> **OBJETIVO**
Presenta todas las filas siguientes como una tabla Markdown con dos columnas, «N.º» y «Texto». Pon en la primera el número de la fila y en la segunda la fila completa, y omite las filas vacías.

> **DATOS PROPORCIONADOS**
⟨

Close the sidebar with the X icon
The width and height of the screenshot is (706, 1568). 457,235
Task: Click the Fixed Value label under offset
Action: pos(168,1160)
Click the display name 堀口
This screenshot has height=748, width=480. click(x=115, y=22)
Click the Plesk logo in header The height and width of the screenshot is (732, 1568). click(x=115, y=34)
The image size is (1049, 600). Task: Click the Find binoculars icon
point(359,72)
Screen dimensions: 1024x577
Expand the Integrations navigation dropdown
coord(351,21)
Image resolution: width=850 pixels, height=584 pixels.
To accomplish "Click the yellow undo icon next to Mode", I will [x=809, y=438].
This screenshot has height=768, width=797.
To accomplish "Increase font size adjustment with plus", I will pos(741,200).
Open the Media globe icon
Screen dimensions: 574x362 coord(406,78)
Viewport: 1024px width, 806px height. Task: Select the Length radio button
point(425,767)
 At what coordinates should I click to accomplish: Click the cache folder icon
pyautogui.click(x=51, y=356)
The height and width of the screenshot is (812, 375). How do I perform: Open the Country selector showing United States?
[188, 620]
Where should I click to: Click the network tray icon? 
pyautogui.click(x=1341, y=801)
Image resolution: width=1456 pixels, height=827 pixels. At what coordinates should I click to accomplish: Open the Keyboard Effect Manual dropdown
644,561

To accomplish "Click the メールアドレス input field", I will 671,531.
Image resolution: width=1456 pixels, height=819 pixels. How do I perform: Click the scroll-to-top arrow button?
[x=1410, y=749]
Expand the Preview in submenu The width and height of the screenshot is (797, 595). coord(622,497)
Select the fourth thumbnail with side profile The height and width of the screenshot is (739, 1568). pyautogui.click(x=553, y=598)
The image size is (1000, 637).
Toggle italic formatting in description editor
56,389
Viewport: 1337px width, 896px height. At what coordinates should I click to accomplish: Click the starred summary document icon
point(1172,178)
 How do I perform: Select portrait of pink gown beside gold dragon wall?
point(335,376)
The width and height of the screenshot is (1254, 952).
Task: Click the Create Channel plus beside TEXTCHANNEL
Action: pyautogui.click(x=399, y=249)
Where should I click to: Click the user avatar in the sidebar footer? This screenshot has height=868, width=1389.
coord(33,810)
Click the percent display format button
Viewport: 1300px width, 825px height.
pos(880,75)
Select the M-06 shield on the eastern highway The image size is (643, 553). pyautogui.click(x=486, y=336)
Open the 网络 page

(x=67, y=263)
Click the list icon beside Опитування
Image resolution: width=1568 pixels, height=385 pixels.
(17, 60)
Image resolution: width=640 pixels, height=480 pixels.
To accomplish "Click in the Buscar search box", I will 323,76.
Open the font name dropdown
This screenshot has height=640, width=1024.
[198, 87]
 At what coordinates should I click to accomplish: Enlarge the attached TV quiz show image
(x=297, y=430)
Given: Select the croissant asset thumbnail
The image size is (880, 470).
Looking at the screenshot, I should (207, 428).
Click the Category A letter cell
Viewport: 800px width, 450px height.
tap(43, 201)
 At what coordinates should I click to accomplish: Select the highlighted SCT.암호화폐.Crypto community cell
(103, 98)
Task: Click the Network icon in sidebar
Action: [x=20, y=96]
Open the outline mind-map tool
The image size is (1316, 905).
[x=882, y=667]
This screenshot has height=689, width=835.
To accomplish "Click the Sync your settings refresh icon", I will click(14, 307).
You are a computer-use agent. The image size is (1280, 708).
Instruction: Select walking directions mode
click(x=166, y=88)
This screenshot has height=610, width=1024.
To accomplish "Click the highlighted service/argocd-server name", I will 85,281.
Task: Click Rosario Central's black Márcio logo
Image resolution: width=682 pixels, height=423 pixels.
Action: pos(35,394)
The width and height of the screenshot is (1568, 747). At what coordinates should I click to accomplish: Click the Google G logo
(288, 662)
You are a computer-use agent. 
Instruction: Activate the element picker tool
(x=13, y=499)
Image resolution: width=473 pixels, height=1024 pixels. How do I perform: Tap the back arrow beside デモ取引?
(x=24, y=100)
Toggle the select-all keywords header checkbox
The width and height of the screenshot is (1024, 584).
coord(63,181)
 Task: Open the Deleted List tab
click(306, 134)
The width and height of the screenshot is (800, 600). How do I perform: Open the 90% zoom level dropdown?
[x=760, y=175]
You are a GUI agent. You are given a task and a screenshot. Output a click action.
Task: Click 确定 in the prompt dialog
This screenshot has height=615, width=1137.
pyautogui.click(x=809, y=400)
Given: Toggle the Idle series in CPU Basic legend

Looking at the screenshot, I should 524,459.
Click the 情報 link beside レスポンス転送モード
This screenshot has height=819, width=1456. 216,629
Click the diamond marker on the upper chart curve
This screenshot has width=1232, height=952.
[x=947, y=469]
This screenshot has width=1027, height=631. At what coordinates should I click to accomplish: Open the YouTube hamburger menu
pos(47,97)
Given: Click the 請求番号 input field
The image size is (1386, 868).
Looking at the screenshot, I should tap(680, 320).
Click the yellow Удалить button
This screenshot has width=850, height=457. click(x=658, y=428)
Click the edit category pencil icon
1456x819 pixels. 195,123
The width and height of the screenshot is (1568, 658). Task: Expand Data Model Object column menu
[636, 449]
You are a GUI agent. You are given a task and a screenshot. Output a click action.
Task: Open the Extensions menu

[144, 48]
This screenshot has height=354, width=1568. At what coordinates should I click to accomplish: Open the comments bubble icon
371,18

⟩

> **RESPUESTA**
| N.º | Texto |
|---|---|
| 1 | Close the sidebar with the X icon |
| 2 | The width and height of the screenshot is (706, 1568). 457,235 |
| 3 | Task: Click the Fixed Value label under offset |
| 4 | Action: pos(168,1160) |
| 5 | Click the display name 堀口 |
| 6 | This screenshot has height=748, width=480. click(x=115, y=22) |
| 7 | Click the Plesk logo in header The height and width of the screenshot is (732, 1568). click(x=115, y=34) |
| 8 | The image size is (1049, 600). Task: Click the Find binoculars icon |
| 9 | point(359,72) |
| 10 | Screen dimensions: 1024x577 |
| 11 | Expand the Integrations navigation dropdown |
| 12 | coord(351,21) |
| 13 | Image resolution: width=850 pixels, height=584 pixels. |
| 14 | To accomplish "Click the yellow undo icon next to Mode", I will [x=809, y=438]. |
| 15 | This screenshot has height=768, width=797. |
| 16 | To accomplish "Increase font size adjustment with plus", I will pos(741,200). |
| 17 | Open the Media globe icon |
| 18 | Screen dimensions: 574x362 coord(406,78) |
| 19 | Viewport: 1024px width, 806px height. Task: Select the Length radio button |
| 20 | point(425,767) |
| 21 |  At what coordinates should I click to accomplish: Click the cache folder icon |
| 22 | pyautogui.click(x=51, y=356) |
| 23 | The height and width of the screenshot is (812, 375). How do I perform: Open the Country selector showing United States? |
| 24 | [188, 620] |
| 25 | Where should I click to: Click the network tray icon?  |
| 26 | pyautogui.click(x=1341, y=801) |
| 27 | Image resolution: width=1456 pixels, height=827 pixels. At what coordinates should I click to accomplish: Open the Keyboard Effect Manual dropdown |
| 28 | 644,561 |
| 29 | To accomplish "Click the メールアドレス input field", I will 671,531. |
| 30 | Image resolution: width=1456 pixels, height=819 pixels. How do I perform: Click the scroll-to-top arrow button? |
| 31 | [x=1410, y=749] |
| 32 | Expand the Preview in submenu The width and height of the screenshot is (797, 595). coord(622,497) |
| 33 | Select the fourth thumbnail with side profile The height and width of the screenshot is (739, 1568). pyautogui.click(x=553, y=598) |
| 34 | The image size is (1000, 637). |
| 35 | Toggle italic formatting in description editor |
| 36 | 56,389 |
| 37 | Viewport: 1337px width, 896px height. At what coordinates should I click to accomplish: Click the starred summary document icon |
| 38 | point(1172,178) |
| 39 |  How do I perform: Select portrait of pink gown beside gold dragon wall? |
| 40 | point(335,376) |
| 41 | The width and height of the screenshot is (1254, 952). |
| 42 | Task: Click the Create Channel plus beside TEXTCHANNEL |
| 43 | Action: pyautogui.click(x=399, y=249) |
| 44 | Where should I click to: Click the user avatar in the sidebar footer? This screenshot has height=868, width=1389. |
| 45 | coord(33,810) |
| 46 | Click the percent display format button |
| 47 | Viewport: 1300px width, 825px height. |
| 48 | pos(880,75) |
| 49 | Select the M-06 shield on the eastern highway The image size is (643, 553). pyautogui.click(x=486, y=336) |
| 50 | Open the 网络 page |
| 51 | (x=67, y=263) |
| 52 | Click the list icon beside Опитування |
| 53 | Image resolution: width=1568 pixels, height=385 pixels. |
| 54 | (17, 60) |
| 55 | Image resolution: width=640 pixels, height=480 pixels. |
| 56 | To accomplish "Click in the Buscar search box", I will 323,76. |
| 57 | Open the font name dropdown |
| 58 | This screenshot has height=640, width=1024. |
| 59 | [198, 87] |
| 60 |  At what coordinates should I click to accomplish: Enlarge the attached TV quiz show image |
| 61 | (x=297, y=430) |
| 62 | Given: Select the croissant asset thumbnail |
| 63 | The image size is (880, 470). |
| 64 | Looking at the screenshot, I should (207, 428). |
| 65 | Click the Category A letter cell |
| 66 | Viewport: 800px width, 450px height. |
| 67 | tap(43, 201) |
| 68 |  At what coordinates should I click to accomplish: Select the highlighted SCT.암호화폐.Crypto community cell |
| 69 | (103, 98) |
| 70 | Task: Click the Network icon in sidebar |
| 71 | Action: [x=20, y=96] |
| 72 | Open the outline mind-map tool |
| 73 | The image size is (1316, 905). |
| 74 | [x=882, y=667] |
| 75 | This screenshot has height=689, width=835. |
| 76 | To accomplish "Click the Sync your settings refresh icon", I will click(14, 307). |
| 77 | You are a computer-use agent. The image size is (1280, 708). |
| 78 | Instruction: Select walking directions mode |
| 79 | click(x=166, y=88) |
| 80 | This screenshot has height=610, width=1024. |
| 81 | To accomplish "Click the highlighted service/argocd-server name", I will 85,281. |
| 82 | Task: Click Rosario Central's black Márcio logo |
| 83 | Image resolution: width=682 pixels, height=423 pixels. |
| 84 | Action: pos(35,394) |
| 85 | The width and height of the screenshot is (1568, 747). At what coordinates should I click to accomplish: Click the Google G logo |
| 86 | (288, 662) |
| 87 | You are a computer-use agent.  |
| 88 | Instruction: Activate the element picker tool |
| 89 | (x=13, y=499) |
| 90 | Image resolution: width=473 pixels, height=1024 pixels. How do I perform: Tap the back arrow beside デモ取引? |
| 91 | (x=24, y=100) |
| 92 | Toggle the select-all keywords header checkbox |
| 93 | The width and height of the screenshot is (1024, 584). |
| 94 | coord(63,181) |
| 95 |  Task: Open the Deleted List tab |
| 96 | click(306, 134) |
| 97 | The width and height of the screenshot is (800, 600). How do I perform: Open the 90% zoom level dropdown? |
| 98 | [x=760, y=175] |
| 99 | You are a GUI agent. You are given a task and a screenshot. Output a click action. |
| 100 | Task: Click 确定 in the prompt dialog |
| 101 | This screenshot has height=615, width=1137. |
| 102 | pyautogui.click(x=809, y=400) |
| 103 | Given: Toggle the Idle series in CPU Basic legend |
| 104 | Looking at the screenshot, I should 524,459. |
| 105 | Click the 情報 link beside レスポンス転送モード |
| 106 | This screenshot has height=819, width=1456. 216,629 |
| 107 | Click the diamond marker on the upper chart curve |
| 108 | This screenshot has width=1232, height=952. |
| 109 | [x=947, y=469] |
| 110 | This screenshot has width=1027, height=631. At what coordinates should I click to accomplish: Open the YouTube hamburger menu |
| 111 | pos(47,97) |
| 112 | Given: Click the 請求番号 input field |
| 113 | The image size is (1386, 868). |
| 114 | Looking at the screenshot, I should tap(680, 320). |
| 115 | Click the yellow Удалить button |
| 116 | This screenshot has width=850, height=457. click(x=658, y=428) |
| 117 | Click the edit category pencil icon |
| 118 | 1456x819 pixels. 195,123 |
| 119 | The width and height of the screenshot is (1568, 658). Task: Expand Data Model Object column menu |
| 120 | [636, 449] |
| 121 | You are a GUI agent. You are given a task and a screenshot. Output a click action. |
| 122 | Task: Open the Extensions menu |
| 123 | [144, 48] |
| 124 | This screenshot has height=354, width=1568. At what coordinates should I click to accomplish: Open the comments bubble icon |
| 125 | 371,18 |